**Text excerpt**
Conventional LED light strings do not allow for various combination
of LEDs
[0007] such as frosted LEDs, Long LEDs, short LEDs, and RGB
LEDs.
BRIEF DESCRIPTION OF THE DRAWINGS
[0008] The foregoing, as well as additional objects, features and
advantages of the invention will be more readily apparent from the
following detailed description, which proceeds with reference to
the accompanying drawings.
[0009] The present invention will be discussed in more detail
below, using a number of exemplary embodiments, with reference to
the attached drawings, in which:
[0010] FIG. 1 is an exemplary embodiment of an elevated front
perspective view of a single color LED lamp;
[0011] FIG. 2 is an exemplary embodiment of a side view of a single
color LED lamp;
[0012] FIG. 3 is another exemplary embodiment of an elevated front
prospective view of a single color LED lamp;
[0013] FIG. 4 is another exemplary embodiment of a side view of a
single color LED lamp;
[0014] FIG. 5 is an exemplary embodiment of a top view of a single
color LED lamp;
[0015] FIG. 6 is an exemplary embodiment of a bottom view of a
single color LED lamp;
[0016] FIG. 7 is an exemplary embodiment of an elevated bottom view
of a single color LED lamp;
[0017] FIG. 8 is an exemplary embodiment of several single color
LED lamps connected together;
[0018] FIG. 9 is an exemplary embodiment of an elevated front
perspective view of a multiple color LED lamp;
[0019] FIG. 10 is an exemplary embodiment of a side view of a
multiple color LED lamp;
[0020] FIG. 11 is another exemplary embodiment of an elevated front
prospective view of a multiple color LED lamp;
[0021] FIG. 12 is another exemplary embodiment of a side view of a
multiple color LED lamp;
[0022] FIG. 13 is an exemplary embodiment of a top view of a
multiple color LED lamp;
[0023] FIG. 14 is an exemplary embodiment of a bottom view of a
multiple color LED lamp;
[0024] FIG. 15 is an exemplary embodiment of an elevated bottom
view of a multiple color LED lamp;
[0025] FIG. 16 is an exemplary embodiment of several multiple color
LED lamps connected together;
[0026] FIG. 17 is a exemplary embodiment of a star shaped lens;
[0027] FIG. 18 is a exemplary embodiment of a circle shaped
lens;
[0028] FIG. 19 is a exemplary embodiment of a triangle shaped
lens;
[0029] FIG. 20 is a exemplary embodiment of a square shaped lens;
and
[0030] FIG. 21 is a exemplary embodiment of a bullet shaped
lens.
SUMMARY OF THE INVENTION
[0031] In an exemplary embodiment, a light emitting diode (LED)
lamp is provided, including: a base; an LED fixed to the base; an
integrated circuit providing constant current or voltage control to
the LED; and connectors for coupling one or more wires conducting
electricity to the integrated circuit. The base may further include
one or more holes to facilitate mounting thereof to an external
surface. The respective sides of the base may be rounded in shape.
One or more sides of the base may include an electrically
non-conductive material.
[0032] In an exemplary embodiment, the light emitting diode (LED)

**Records provided**
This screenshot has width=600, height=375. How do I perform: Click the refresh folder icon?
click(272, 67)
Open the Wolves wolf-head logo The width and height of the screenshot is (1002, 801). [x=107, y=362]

--

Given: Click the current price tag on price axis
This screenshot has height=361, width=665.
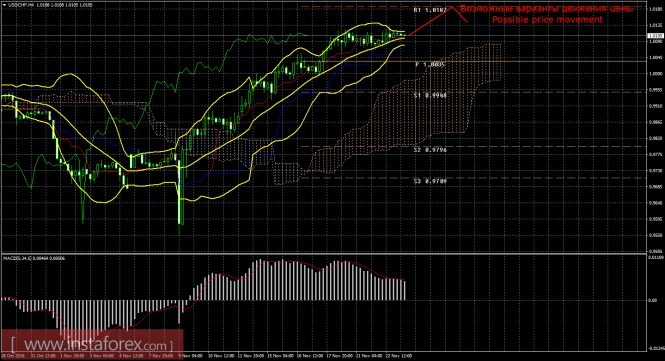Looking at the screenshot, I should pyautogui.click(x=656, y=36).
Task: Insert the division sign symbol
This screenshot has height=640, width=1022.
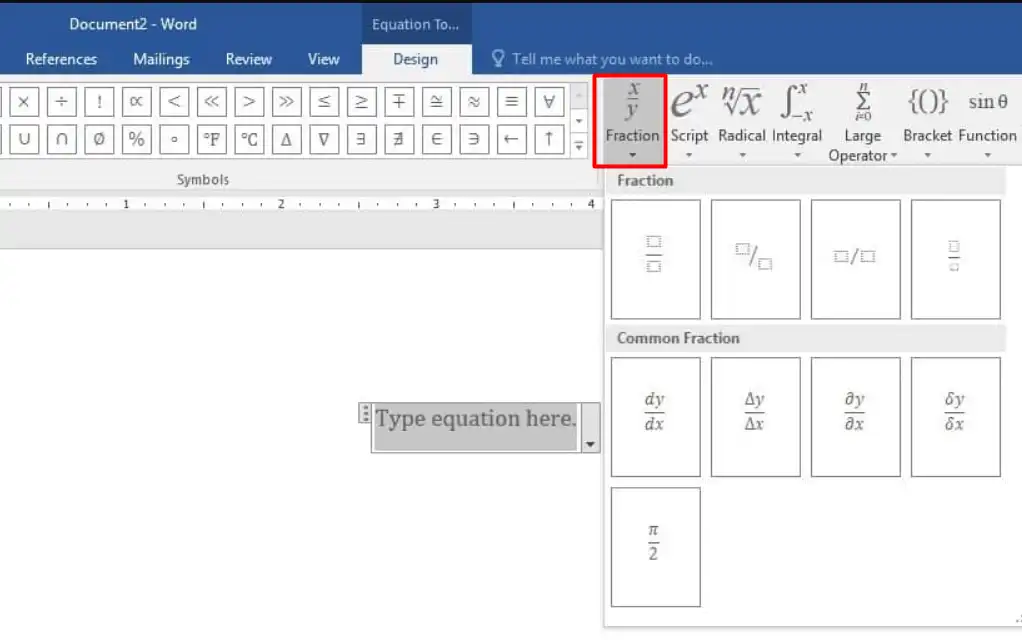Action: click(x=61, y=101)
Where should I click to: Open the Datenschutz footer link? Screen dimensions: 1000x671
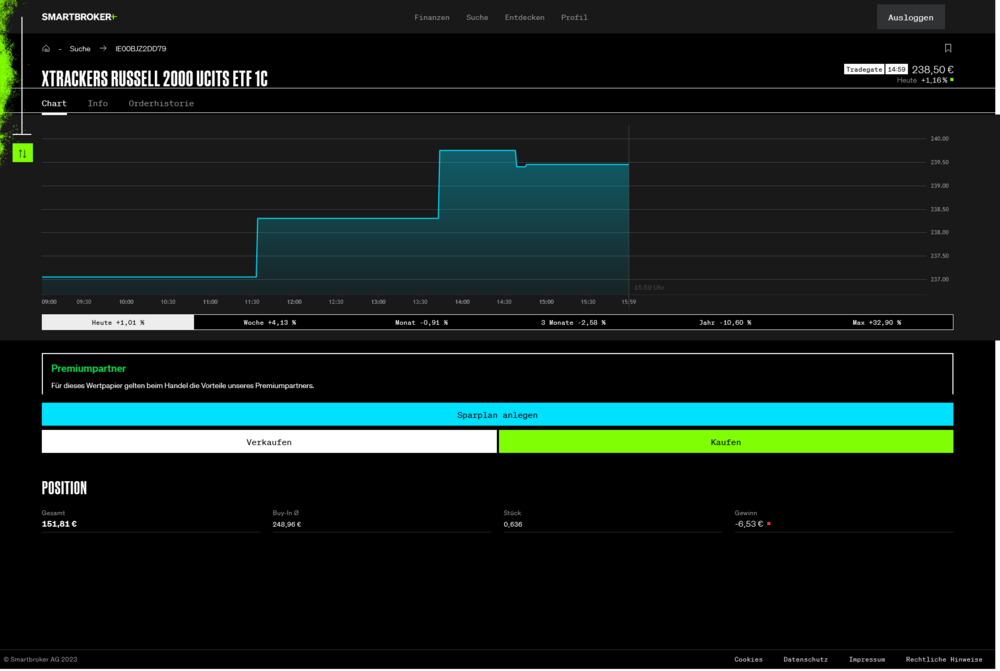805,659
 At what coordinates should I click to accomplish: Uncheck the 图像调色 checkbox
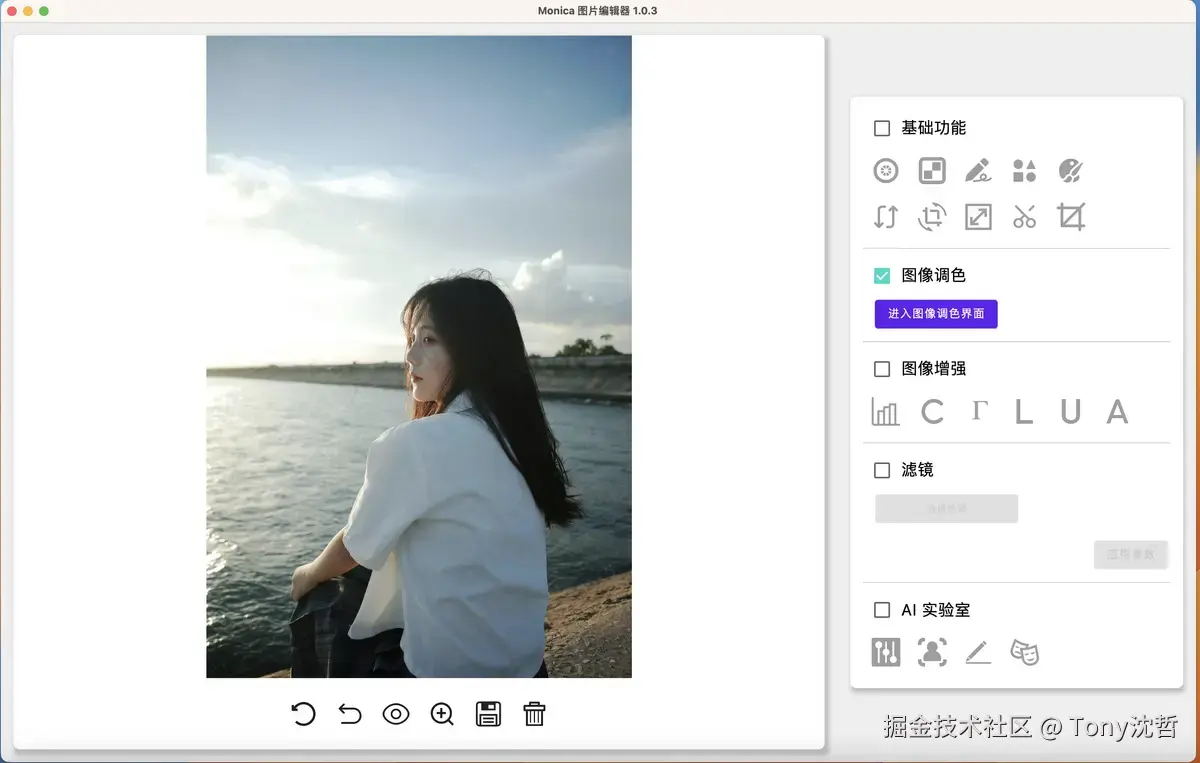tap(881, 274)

--

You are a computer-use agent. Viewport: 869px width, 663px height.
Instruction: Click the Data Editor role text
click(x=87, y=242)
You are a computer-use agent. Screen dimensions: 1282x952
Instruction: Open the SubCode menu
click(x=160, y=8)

**Task instructions**
**A)** Copy the part of the LED lamp patent excerpt that opens with the words containing "Conventional LED light" and closes with "the accompanying drawings.".
**B)** According to the LED lamp patent excerpt, what does the integrated circuit provide to the LED?
**C)** List every lens shape that the LED lamp patent excerpt names in its descriptions of the figures.
The rows above are separate material and are not part of the LED lamp patent excerpt.

**Response list**
**A)**
Conventional LED light strings do not allow for various combination
of LEDs
[0007] such as frosted LEDs, Long LEDs, short LEDs, and RGB
LEDs.
BRIEF DESCRIPTION OF THE DRAWINGS
[0008] The foregoing, as well as additional objects, features and
advantages of the invention will be more readily apparent from the
following detailed description, which proceeds with reference to
the accompanying drawings.

**B)** Constant current or voltage control.

**C)** Star, circle, triangle, square, bullet